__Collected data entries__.

::::::::

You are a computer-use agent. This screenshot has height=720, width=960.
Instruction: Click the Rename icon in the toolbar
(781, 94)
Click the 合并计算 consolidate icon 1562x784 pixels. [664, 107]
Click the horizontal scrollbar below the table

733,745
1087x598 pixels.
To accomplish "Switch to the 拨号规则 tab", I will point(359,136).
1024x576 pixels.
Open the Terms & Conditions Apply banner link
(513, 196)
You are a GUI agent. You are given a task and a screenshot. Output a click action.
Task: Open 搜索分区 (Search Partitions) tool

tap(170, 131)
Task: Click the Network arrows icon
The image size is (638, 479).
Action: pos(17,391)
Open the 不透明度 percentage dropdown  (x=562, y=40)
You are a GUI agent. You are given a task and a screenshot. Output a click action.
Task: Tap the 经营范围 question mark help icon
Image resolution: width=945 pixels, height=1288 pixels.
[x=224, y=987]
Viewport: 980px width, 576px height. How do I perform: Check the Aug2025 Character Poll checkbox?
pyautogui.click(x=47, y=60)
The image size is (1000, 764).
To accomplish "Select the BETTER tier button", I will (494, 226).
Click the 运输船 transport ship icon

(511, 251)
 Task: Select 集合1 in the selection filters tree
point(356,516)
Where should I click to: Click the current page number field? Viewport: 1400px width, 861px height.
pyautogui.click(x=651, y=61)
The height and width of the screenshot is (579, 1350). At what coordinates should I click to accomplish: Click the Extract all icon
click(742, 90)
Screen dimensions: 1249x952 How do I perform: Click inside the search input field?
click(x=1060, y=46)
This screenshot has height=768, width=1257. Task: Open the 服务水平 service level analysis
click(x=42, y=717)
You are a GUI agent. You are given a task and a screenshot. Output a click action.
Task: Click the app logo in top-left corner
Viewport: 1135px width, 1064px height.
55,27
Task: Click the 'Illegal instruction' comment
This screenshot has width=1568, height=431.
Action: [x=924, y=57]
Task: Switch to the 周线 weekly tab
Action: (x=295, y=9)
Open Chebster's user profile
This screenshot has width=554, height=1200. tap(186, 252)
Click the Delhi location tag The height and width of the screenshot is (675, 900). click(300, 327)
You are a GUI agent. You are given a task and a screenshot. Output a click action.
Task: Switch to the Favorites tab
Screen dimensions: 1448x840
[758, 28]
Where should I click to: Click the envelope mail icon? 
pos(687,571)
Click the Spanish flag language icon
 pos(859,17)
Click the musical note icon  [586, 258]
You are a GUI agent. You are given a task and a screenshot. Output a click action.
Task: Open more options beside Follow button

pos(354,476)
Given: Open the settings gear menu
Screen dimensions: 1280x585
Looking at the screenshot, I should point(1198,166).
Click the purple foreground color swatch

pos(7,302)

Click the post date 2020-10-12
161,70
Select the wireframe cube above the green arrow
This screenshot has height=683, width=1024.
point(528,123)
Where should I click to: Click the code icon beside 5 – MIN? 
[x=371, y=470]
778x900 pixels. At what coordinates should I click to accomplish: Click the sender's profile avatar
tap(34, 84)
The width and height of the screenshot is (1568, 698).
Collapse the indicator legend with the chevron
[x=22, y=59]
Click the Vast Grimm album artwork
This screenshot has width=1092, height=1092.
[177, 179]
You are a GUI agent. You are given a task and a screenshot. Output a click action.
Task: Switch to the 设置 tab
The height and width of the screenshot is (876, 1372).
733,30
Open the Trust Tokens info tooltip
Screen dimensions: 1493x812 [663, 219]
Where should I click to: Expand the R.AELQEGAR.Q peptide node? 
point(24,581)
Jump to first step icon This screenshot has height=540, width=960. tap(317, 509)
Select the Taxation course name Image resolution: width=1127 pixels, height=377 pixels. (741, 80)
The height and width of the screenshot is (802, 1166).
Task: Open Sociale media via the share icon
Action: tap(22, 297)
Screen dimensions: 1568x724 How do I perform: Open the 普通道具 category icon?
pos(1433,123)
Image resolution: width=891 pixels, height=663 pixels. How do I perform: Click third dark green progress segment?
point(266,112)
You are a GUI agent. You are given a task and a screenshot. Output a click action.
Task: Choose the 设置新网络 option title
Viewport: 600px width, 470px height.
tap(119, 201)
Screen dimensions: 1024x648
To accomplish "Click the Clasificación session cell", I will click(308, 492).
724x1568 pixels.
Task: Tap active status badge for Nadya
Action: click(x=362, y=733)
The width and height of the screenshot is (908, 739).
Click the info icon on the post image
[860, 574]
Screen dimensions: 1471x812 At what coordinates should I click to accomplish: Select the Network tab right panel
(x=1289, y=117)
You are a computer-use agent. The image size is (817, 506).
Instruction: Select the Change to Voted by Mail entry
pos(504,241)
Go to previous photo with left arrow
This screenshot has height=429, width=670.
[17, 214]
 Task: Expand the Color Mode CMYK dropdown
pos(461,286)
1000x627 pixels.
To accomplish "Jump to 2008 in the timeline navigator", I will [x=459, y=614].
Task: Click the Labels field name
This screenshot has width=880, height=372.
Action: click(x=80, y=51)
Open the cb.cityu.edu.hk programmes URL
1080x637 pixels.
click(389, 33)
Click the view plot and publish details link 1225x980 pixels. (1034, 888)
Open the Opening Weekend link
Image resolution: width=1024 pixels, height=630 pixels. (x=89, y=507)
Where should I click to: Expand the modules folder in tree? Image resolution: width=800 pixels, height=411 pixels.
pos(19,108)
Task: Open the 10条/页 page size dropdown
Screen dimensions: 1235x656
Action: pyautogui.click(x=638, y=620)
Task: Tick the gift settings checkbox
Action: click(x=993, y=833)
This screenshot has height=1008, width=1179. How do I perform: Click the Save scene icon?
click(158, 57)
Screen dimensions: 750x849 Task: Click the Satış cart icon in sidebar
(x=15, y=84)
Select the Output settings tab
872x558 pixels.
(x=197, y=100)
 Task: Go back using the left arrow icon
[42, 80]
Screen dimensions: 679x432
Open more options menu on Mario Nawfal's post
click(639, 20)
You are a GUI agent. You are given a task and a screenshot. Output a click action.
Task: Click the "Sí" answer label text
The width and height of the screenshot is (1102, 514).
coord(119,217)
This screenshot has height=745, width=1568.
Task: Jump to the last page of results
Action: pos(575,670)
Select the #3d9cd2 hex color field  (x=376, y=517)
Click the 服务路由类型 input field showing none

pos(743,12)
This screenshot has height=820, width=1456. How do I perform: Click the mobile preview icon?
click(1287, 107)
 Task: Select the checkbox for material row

::::::::

__Your task__. Would you please reproduce the records above exactly, only from their first line through the line holding "Task: Click the 'Illegal instruction' comment", with both ends included?

__Task response__.
You are a computer-use agent. This screenshot has height=720, width=960.
Instruction: Click the Rename icon in the toolbar
(781, 94)
Click the 合并计算 consolidate icon 1562x784 pixels. [664, 107]
Click the horizontal scrollbar below the table

733,745
1087x598 pixels.
To accomplish "Switch to the 拨号规则 tab", I will point(359,136).
1024x576 pixels.
Open the Terms & Conditions Apply banner link
(513, 196)
You are a GUI agent. You are given a task and a screenshot. Output a click action.
Task: Open 搜索分区 (Search Partitions) tool

tap(170, 131)
Task: Click the Network arrows icon
The image size is (638, 479).
Action: pos(17,391)
Open the 不透明度 percentage dropdown  (x=562, y=40)
You are a GUI agent. You are given a task and a screenshot. Output a click action.
Task: Tap the 经营范围 question mark help icon
Image resolution: width=945 pixels, height=1288 pixels.
[x=224, y=987]
Viewport: 980px width, 576px height. How do I perform: Check the Aug2025 Character Poll checkbox?
pyautogui.click(x=47, y=60)
The image size is (1000, 764).
To accomplish "Select the BETTER tier button", I will (494, 226).
Click the 运输船 transport ship icon

(511, 251)
 Task: Select 集合1 in the selection filters tree
point(356,516)
Where should I click to: Click the current page number field? Viewport: 1400px width, 861px height.
pyautogui.click(x=651, y=61)
The height and width of the screenshot is (579, 1350). At what coordinates should I click to accomplish: Click the Extract all icon
click(742, 90)
Screen dimensions: 1249x952 How do I perform: Click inside the search input field?
click(x=1060, y=46)
This screenshot has height=768, width=1257. Task: Open the 服务水平 service level analysis
click(x=42, y=717)
You are a GUI agent. You are given a task and a screenshot. Output a click action.
Task: Click the app logo in top-left corner
Viewport: 1135px width, 1064px height.
55,27
Task: Click the 'Illegal instruction' comment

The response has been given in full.